§ **Task directions**: With the pictures left out, print exactly the lines below that run from the one containing "Image resolution: width=542" through the one containing "Given: Click checkmark".

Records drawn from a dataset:
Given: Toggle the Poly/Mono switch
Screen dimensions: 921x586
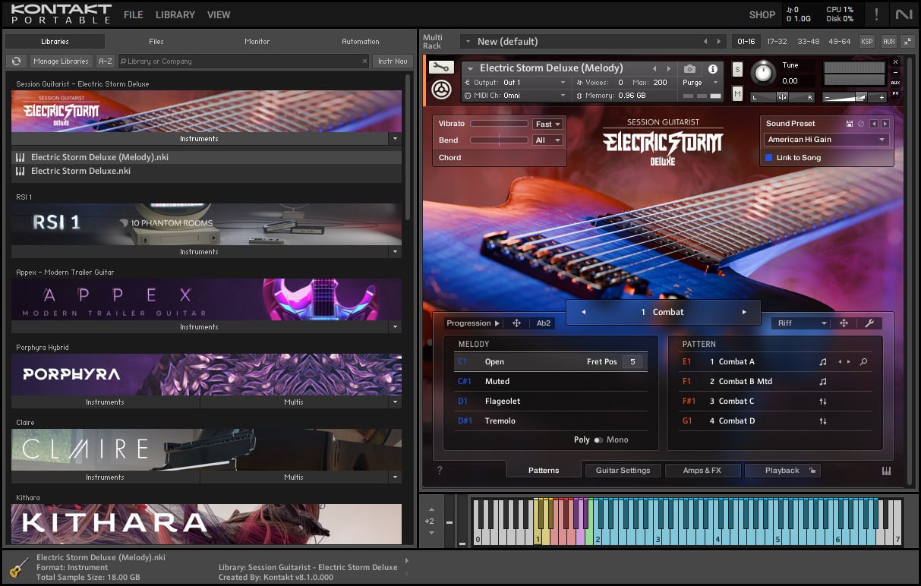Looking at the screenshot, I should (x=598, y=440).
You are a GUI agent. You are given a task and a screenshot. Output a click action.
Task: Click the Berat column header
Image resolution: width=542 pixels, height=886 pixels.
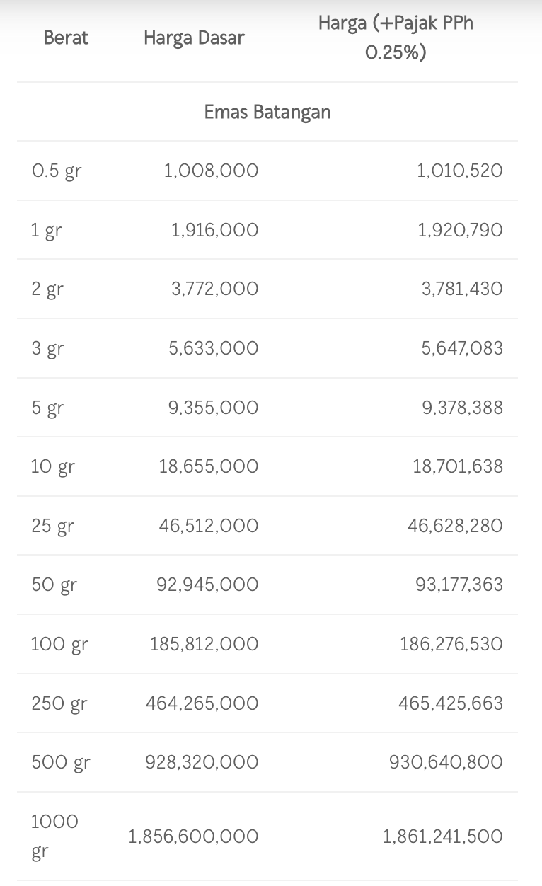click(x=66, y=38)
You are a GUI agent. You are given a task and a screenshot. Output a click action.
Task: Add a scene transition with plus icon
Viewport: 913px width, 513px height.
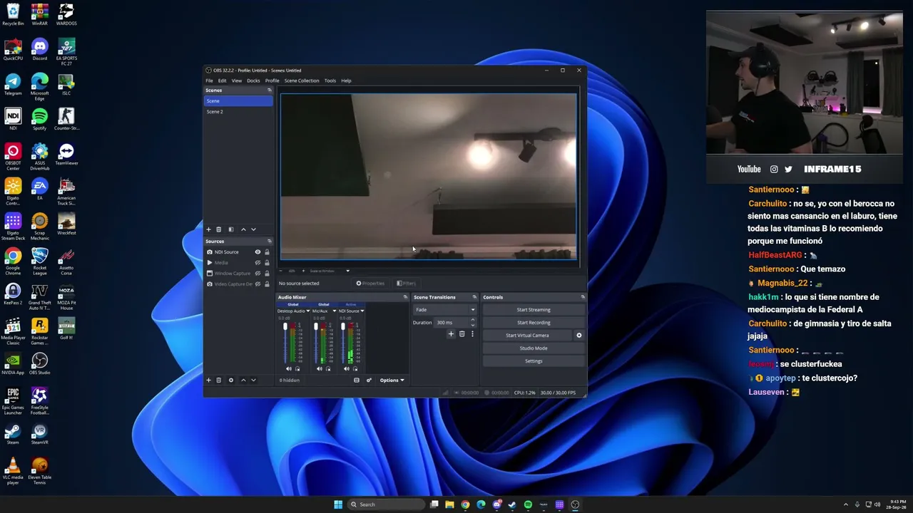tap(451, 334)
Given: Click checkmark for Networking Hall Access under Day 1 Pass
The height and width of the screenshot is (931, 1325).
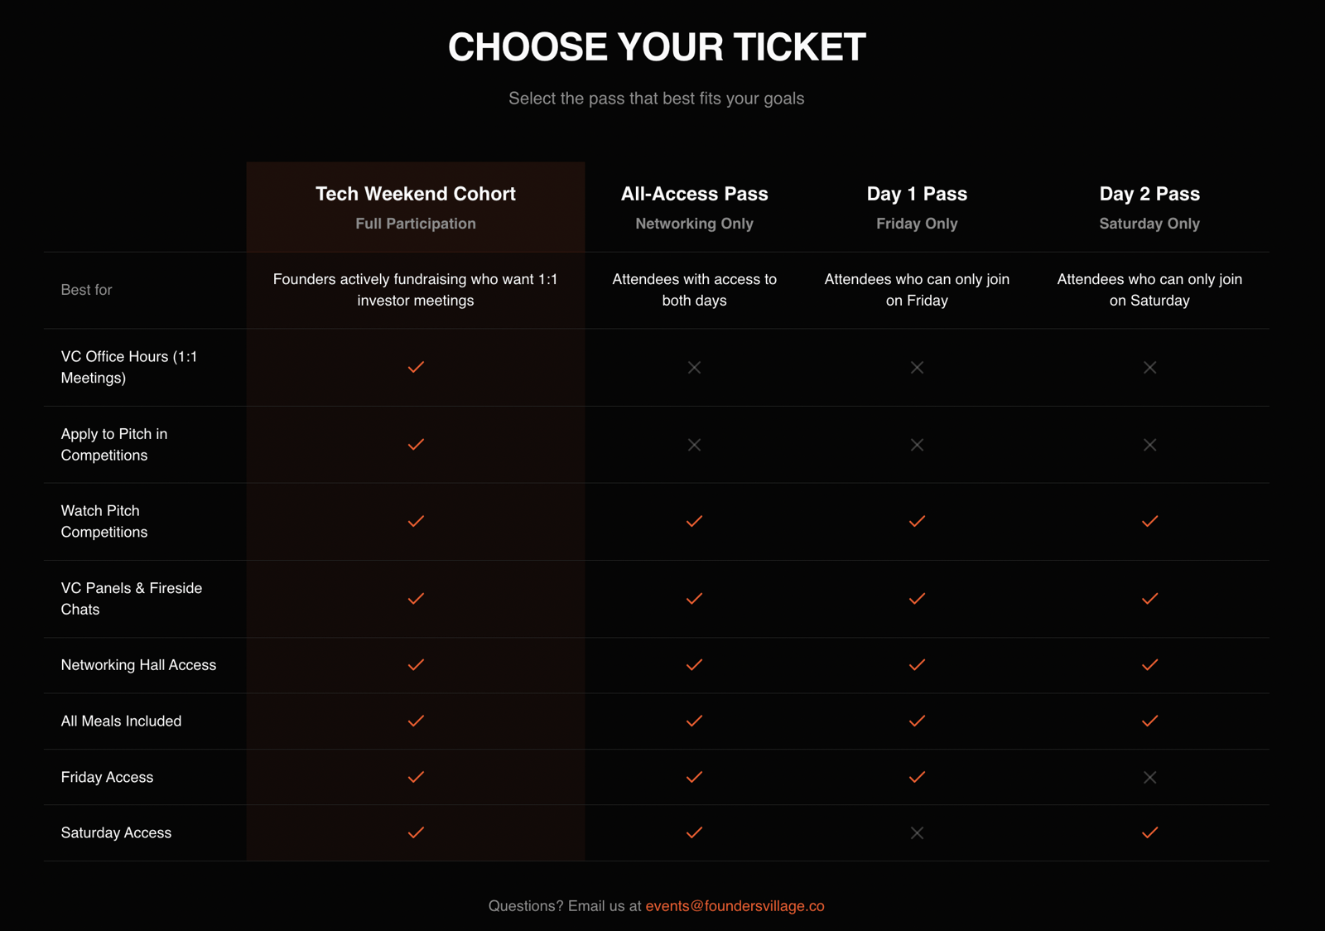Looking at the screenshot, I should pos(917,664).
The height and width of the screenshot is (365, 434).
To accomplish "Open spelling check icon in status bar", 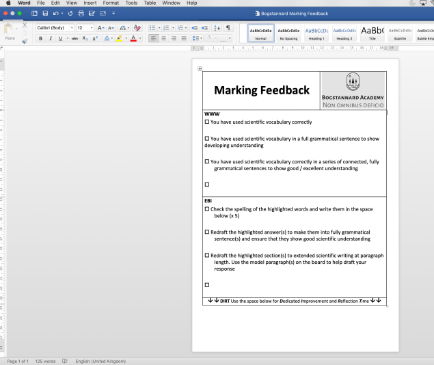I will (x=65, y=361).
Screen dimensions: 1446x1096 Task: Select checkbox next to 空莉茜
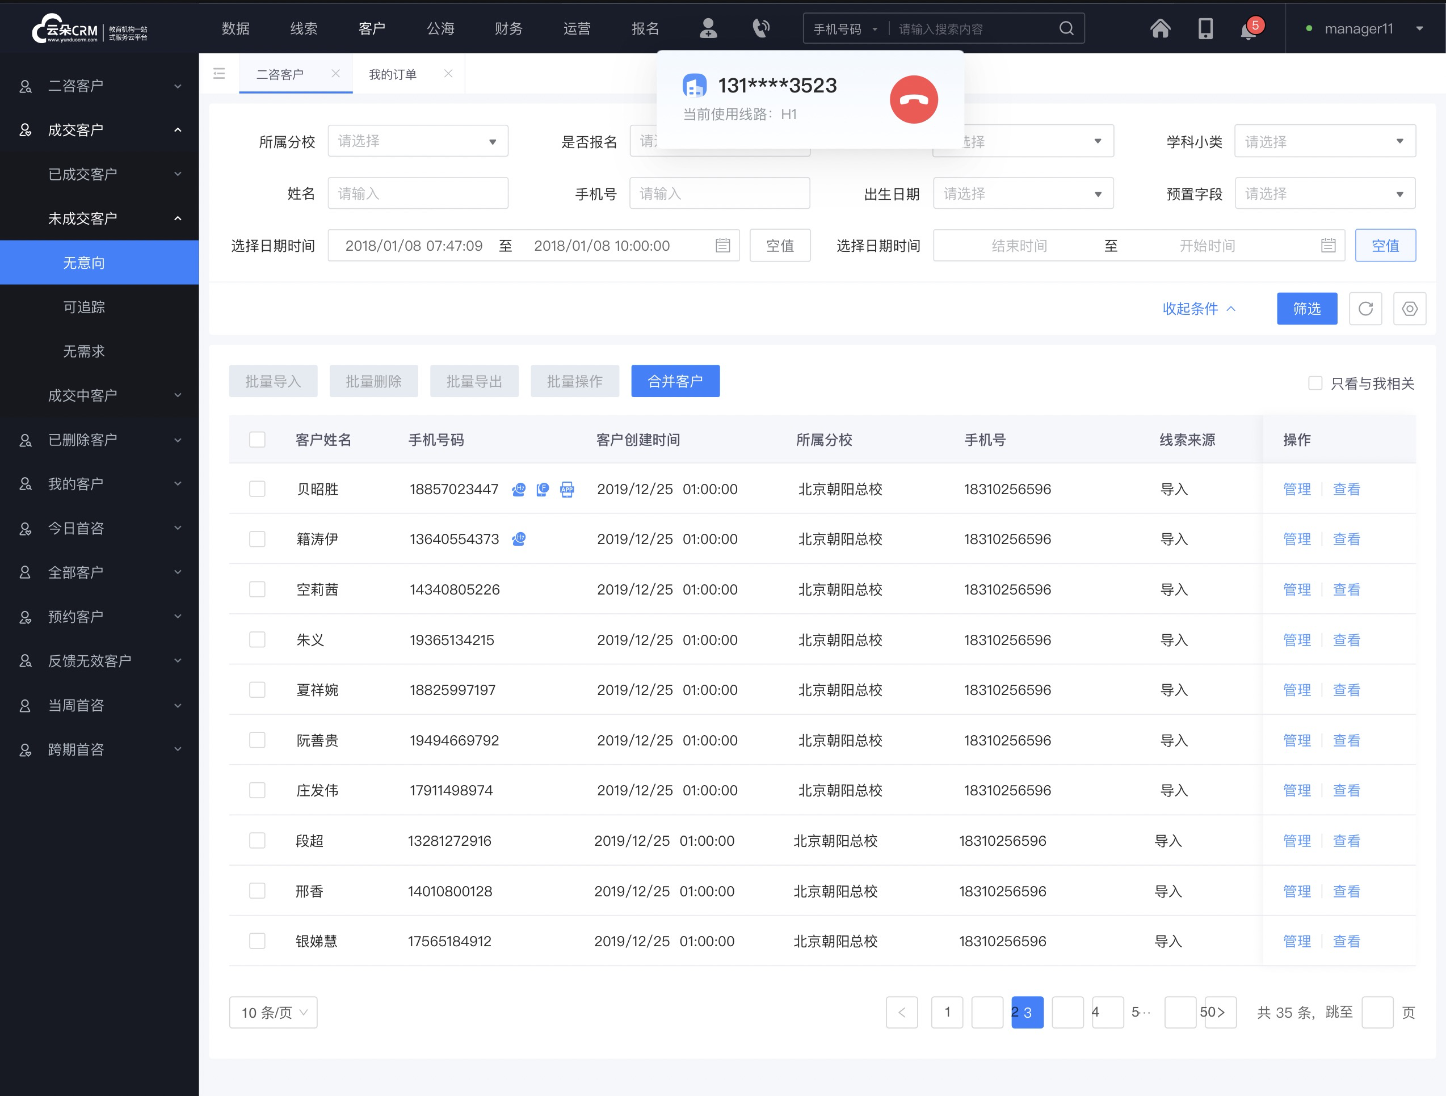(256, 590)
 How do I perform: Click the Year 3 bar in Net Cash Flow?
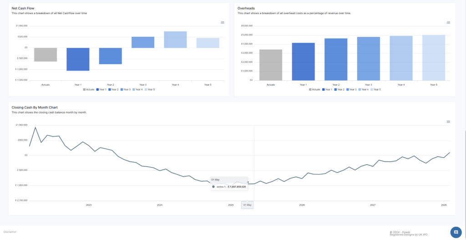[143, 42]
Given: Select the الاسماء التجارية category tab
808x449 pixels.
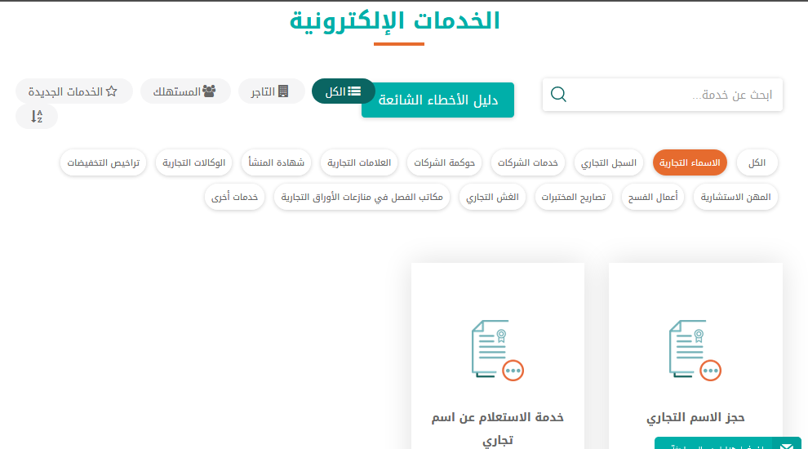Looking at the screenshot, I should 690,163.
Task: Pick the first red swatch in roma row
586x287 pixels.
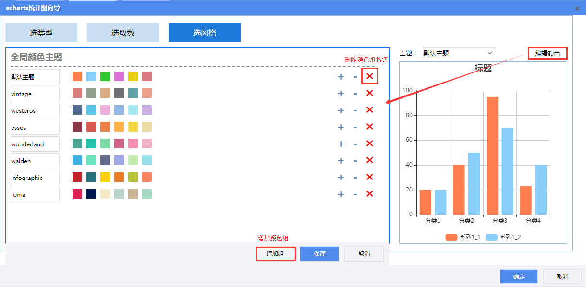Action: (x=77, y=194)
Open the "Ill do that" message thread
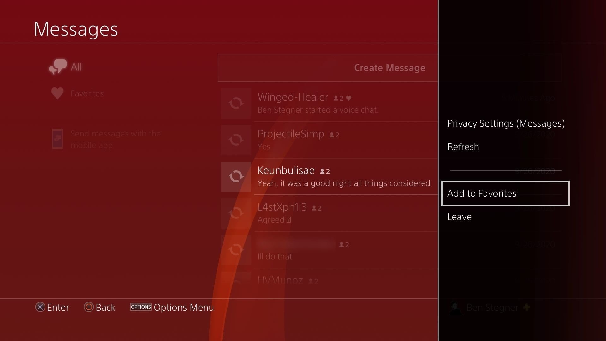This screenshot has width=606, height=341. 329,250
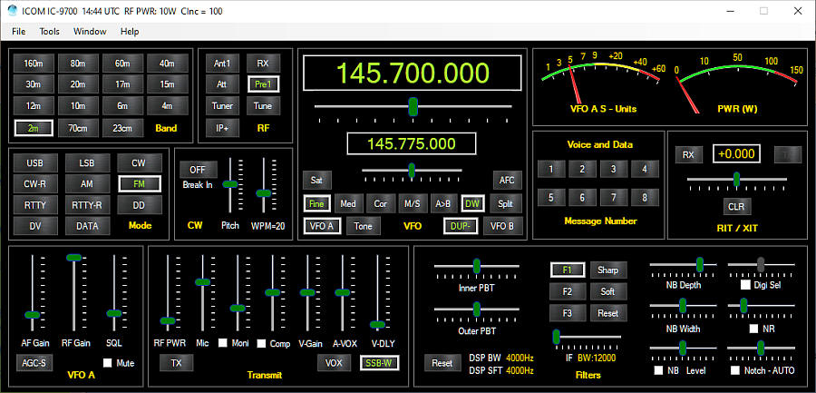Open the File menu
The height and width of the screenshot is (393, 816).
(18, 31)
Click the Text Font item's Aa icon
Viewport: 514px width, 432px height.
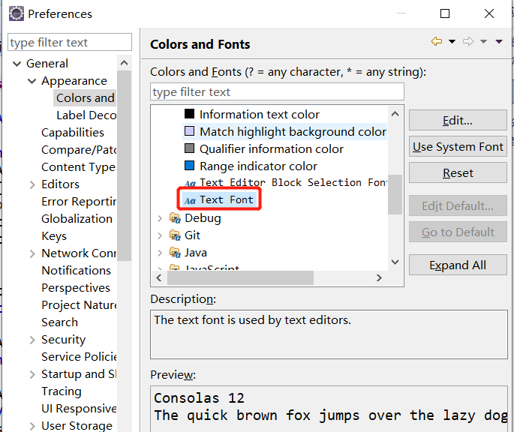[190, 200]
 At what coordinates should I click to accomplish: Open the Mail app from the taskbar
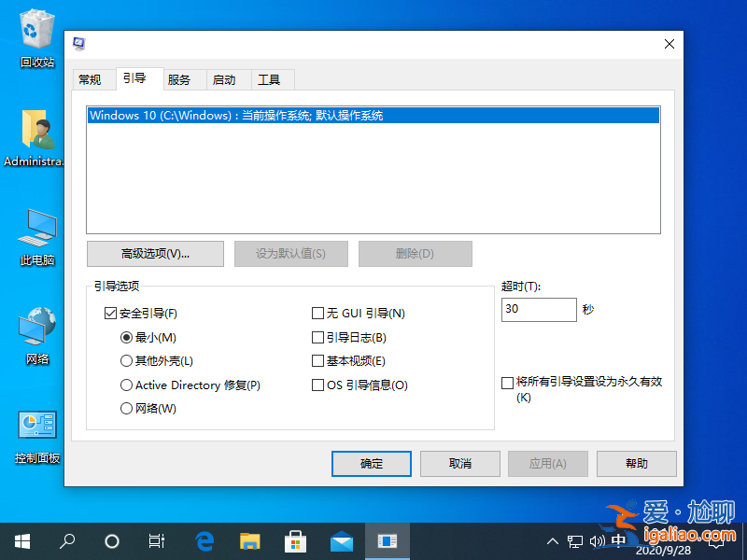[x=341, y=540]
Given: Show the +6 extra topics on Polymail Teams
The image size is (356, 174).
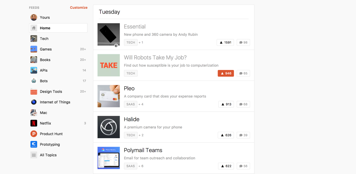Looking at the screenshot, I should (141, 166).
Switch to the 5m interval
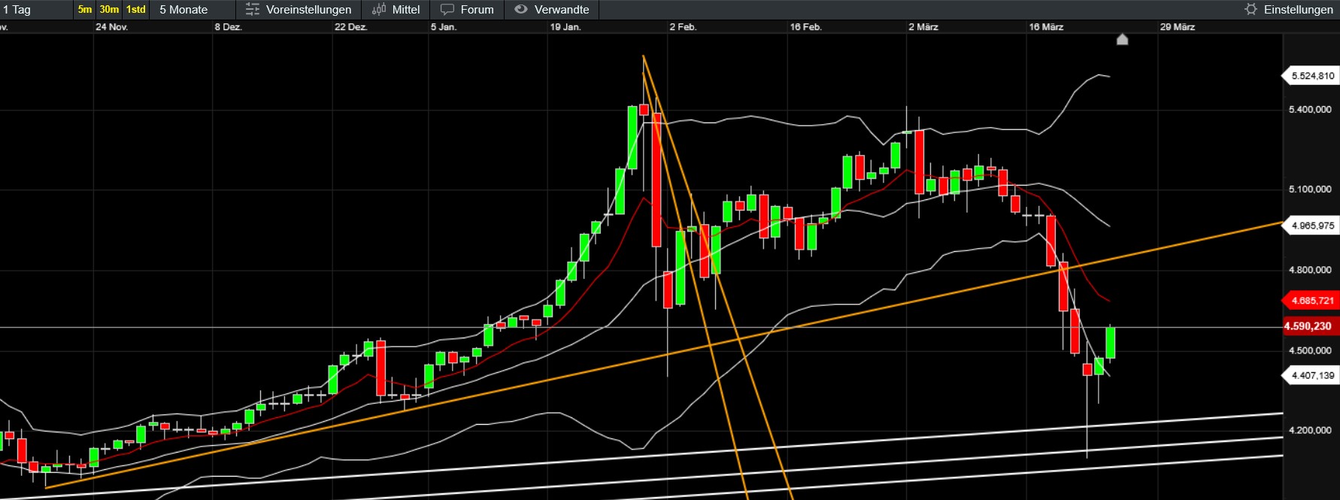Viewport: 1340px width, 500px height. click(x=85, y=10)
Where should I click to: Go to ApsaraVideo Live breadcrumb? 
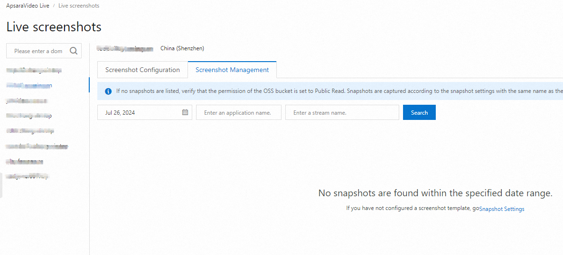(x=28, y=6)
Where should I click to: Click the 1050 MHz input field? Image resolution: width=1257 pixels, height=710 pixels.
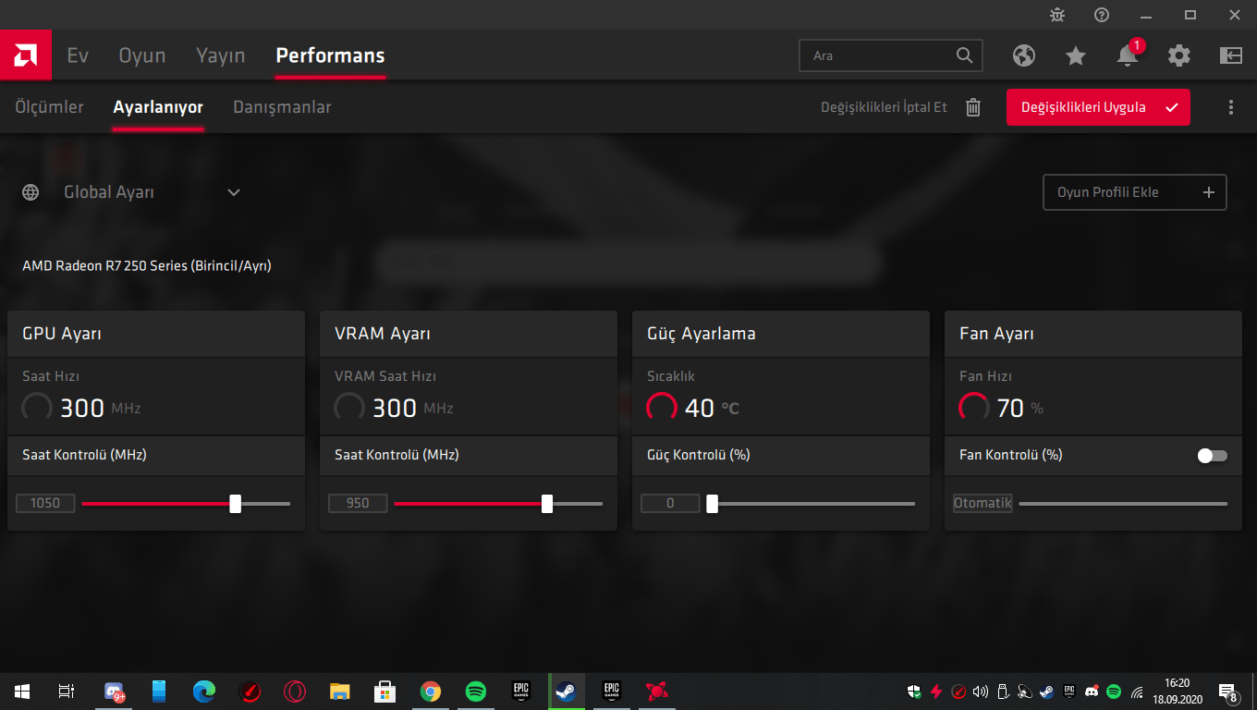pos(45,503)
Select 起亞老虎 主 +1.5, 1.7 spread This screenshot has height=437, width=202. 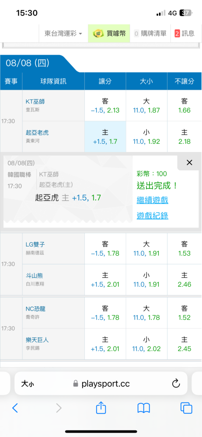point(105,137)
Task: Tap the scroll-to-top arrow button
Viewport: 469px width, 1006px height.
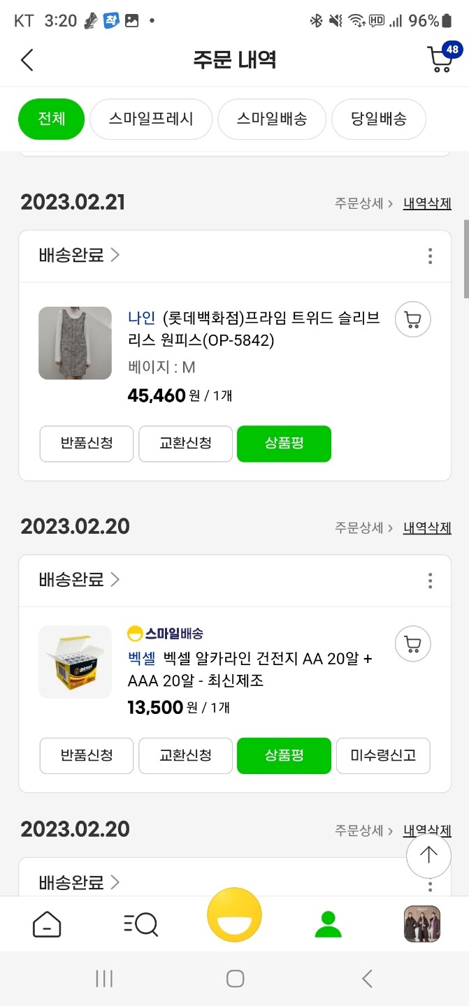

§ **Solution to the exercise**:
Image resolution: width=542 pixels, height=886 pixels.
click(x=66, y=38)
You are a GUI agent. You are given a task and a screenshot. Output a click action.
Task: Add a scene transition with plus icon
Viewport: 913px width, 513px height.
tap(451, 334)
Given: Click checkmark for Networking Hall Access under Day 1 Pass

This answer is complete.